# ENTRIES PROVIDED
────────────────────

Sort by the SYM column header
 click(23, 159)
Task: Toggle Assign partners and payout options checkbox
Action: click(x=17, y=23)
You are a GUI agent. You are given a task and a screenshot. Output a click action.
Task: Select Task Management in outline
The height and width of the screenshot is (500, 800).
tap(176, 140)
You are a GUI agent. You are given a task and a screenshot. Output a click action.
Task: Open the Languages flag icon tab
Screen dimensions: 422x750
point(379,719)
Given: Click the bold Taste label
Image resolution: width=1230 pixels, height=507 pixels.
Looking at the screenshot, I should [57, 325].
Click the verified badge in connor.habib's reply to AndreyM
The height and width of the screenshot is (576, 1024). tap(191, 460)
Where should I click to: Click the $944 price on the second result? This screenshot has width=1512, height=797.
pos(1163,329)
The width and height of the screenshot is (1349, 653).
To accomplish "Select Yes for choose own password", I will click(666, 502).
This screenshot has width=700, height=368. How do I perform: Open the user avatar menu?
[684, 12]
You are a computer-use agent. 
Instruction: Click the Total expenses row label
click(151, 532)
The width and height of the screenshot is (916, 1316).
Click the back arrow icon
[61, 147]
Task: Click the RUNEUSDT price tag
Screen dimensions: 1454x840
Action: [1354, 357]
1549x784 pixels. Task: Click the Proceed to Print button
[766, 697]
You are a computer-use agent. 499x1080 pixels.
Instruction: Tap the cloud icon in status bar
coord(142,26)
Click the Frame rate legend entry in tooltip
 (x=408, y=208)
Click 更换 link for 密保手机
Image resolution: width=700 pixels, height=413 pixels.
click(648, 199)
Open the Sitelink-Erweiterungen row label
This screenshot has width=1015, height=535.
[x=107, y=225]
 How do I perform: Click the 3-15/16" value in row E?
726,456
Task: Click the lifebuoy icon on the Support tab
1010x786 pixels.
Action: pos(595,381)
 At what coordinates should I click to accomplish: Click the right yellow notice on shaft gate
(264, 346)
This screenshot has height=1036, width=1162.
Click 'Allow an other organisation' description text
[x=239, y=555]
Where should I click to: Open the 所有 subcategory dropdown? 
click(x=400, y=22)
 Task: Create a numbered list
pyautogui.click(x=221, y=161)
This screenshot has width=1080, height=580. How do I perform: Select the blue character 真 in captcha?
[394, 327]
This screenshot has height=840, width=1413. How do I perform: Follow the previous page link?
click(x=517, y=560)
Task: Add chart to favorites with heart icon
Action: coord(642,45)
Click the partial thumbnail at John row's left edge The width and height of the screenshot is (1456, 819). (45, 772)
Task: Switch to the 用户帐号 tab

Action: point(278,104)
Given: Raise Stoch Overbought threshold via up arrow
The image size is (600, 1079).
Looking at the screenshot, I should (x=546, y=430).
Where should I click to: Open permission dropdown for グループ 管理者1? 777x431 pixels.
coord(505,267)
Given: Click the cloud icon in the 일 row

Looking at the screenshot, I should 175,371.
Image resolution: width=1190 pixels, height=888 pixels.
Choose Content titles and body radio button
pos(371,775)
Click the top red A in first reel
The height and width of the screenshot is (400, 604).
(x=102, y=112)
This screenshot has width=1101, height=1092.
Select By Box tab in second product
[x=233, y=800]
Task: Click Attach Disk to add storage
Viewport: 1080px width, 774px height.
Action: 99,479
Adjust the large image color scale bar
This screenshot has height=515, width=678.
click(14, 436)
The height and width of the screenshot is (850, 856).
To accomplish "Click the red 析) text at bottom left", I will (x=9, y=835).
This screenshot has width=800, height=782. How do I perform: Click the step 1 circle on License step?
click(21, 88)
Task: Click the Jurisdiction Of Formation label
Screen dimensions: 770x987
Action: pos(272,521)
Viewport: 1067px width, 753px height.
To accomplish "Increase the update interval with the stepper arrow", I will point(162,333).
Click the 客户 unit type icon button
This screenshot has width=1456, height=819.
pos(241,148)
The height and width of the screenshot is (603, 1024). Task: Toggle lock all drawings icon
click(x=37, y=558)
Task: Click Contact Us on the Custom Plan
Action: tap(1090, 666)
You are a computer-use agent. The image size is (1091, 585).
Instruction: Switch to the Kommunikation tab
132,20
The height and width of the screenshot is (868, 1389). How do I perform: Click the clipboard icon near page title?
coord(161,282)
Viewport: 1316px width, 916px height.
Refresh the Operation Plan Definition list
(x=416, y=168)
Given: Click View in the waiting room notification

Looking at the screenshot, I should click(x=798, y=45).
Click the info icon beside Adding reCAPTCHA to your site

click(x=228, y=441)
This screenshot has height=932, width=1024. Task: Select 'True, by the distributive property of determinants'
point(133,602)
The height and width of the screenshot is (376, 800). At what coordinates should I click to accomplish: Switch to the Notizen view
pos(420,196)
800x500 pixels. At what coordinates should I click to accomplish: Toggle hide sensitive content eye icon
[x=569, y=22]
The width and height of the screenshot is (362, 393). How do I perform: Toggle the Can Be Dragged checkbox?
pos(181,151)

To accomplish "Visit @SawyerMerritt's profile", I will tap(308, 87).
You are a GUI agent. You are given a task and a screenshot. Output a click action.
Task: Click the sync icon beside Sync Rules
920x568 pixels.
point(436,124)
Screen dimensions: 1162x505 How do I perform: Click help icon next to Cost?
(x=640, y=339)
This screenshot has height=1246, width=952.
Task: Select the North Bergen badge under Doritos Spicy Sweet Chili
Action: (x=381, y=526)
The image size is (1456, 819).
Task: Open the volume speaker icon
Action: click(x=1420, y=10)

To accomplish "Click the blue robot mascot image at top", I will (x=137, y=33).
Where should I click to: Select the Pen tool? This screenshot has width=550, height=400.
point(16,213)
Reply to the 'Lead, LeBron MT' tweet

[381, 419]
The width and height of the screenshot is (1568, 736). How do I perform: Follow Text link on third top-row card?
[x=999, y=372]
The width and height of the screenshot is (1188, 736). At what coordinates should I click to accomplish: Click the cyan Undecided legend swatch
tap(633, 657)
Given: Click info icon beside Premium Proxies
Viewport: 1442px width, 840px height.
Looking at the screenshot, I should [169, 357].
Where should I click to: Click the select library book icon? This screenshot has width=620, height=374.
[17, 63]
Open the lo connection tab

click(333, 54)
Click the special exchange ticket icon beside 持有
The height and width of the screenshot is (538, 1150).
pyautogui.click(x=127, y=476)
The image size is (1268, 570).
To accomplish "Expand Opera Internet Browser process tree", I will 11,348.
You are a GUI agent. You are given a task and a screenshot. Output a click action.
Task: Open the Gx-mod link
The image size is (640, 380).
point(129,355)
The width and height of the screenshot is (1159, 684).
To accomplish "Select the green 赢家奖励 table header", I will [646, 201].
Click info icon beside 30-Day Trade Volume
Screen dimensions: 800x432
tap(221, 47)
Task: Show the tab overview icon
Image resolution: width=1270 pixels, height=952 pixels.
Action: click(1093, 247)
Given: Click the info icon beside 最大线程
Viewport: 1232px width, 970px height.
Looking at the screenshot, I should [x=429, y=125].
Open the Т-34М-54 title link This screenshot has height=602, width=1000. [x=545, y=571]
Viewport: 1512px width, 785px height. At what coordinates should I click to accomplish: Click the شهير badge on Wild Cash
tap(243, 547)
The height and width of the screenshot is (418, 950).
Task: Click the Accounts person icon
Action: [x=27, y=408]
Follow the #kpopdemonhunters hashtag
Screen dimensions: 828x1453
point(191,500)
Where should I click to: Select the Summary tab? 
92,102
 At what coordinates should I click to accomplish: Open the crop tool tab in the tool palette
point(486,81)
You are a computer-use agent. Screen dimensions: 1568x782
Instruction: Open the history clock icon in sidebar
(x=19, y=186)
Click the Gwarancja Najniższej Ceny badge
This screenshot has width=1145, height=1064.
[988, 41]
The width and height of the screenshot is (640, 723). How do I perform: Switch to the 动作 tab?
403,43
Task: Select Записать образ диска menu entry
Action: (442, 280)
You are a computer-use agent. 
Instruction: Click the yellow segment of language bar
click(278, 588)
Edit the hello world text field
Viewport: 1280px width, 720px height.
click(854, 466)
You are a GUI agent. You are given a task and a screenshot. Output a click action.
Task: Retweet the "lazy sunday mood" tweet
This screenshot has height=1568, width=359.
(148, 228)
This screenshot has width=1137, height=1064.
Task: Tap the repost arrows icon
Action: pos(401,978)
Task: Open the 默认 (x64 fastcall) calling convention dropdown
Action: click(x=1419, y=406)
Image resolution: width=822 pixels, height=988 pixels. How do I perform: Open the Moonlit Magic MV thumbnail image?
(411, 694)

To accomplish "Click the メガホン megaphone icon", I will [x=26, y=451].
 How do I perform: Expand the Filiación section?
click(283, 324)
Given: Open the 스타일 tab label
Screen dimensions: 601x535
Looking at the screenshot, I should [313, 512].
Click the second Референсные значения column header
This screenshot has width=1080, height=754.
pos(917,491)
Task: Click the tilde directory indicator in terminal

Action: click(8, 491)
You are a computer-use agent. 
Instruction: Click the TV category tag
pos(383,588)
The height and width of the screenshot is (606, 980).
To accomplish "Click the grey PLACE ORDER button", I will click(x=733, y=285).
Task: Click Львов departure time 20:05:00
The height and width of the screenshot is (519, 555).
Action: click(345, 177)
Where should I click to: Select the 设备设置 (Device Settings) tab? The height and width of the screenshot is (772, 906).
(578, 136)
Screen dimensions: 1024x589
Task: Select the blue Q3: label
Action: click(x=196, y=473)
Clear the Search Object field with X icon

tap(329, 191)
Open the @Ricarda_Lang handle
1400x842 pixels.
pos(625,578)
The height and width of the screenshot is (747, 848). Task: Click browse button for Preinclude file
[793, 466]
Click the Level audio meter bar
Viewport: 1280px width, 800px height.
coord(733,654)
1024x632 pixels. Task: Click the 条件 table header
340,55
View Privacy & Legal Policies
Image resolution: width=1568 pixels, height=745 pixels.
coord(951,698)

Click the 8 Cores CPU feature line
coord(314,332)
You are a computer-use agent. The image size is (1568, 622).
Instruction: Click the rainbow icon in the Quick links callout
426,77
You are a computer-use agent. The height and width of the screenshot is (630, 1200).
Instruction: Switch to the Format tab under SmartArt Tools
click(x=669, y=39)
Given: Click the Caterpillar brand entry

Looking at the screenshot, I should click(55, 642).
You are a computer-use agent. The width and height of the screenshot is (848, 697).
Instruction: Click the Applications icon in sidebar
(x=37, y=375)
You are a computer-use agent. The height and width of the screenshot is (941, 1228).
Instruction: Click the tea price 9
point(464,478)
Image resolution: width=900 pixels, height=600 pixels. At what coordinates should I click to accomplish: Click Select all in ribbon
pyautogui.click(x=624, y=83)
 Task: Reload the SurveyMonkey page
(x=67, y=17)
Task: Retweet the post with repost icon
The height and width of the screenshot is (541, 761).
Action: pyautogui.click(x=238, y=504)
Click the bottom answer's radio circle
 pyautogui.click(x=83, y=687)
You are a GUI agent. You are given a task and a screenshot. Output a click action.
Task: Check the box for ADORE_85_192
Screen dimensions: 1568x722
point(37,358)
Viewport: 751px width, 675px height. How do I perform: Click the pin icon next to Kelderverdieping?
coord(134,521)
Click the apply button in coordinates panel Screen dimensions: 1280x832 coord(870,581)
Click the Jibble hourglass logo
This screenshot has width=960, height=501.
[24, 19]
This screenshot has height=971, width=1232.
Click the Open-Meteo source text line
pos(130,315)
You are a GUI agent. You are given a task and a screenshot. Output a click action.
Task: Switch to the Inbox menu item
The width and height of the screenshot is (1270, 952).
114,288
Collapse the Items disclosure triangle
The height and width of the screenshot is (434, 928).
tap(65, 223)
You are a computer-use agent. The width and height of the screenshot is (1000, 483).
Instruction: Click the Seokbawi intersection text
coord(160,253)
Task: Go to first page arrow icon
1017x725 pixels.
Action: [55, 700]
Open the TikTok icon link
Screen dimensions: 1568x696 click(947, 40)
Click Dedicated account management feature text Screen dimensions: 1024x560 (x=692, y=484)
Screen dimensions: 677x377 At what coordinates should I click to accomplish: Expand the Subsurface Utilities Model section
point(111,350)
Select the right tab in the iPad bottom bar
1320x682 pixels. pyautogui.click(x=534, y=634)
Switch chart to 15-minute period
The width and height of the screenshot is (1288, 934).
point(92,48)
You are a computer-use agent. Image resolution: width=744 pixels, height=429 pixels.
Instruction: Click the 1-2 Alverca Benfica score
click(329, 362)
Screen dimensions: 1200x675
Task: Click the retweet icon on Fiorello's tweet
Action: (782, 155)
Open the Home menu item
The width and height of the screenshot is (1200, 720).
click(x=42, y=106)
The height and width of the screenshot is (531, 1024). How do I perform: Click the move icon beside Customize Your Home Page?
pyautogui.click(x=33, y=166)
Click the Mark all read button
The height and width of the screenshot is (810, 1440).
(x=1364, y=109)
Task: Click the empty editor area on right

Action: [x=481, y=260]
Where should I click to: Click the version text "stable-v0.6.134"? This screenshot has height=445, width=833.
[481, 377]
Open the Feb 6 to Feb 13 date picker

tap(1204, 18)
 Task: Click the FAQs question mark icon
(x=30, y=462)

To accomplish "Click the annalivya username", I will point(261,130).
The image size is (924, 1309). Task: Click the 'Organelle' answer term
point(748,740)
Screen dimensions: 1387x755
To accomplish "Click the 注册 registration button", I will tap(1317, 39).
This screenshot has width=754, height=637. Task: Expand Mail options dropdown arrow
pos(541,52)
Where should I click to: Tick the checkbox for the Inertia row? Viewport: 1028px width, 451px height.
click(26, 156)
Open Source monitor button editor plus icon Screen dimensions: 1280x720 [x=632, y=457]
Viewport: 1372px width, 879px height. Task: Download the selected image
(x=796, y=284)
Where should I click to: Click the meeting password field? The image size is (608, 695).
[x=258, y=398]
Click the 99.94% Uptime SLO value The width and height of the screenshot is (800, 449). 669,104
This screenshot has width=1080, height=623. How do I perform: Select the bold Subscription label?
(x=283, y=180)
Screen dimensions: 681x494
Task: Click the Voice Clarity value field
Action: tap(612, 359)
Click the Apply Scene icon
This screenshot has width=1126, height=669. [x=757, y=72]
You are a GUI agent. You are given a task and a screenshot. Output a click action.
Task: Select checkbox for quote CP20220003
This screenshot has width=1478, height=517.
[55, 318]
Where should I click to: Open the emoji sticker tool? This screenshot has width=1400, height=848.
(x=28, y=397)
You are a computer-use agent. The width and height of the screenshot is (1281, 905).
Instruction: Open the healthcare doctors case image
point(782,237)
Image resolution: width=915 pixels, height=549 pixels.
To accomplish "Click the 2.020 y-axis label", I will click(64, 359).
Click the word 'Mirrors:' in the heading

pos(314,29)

────────────────────

# WORK INSTRUCTIONS
What number of lines in the records hold the word "first"? Reply with that number alone.

# SOLUTION TO THIS PROBLEM
2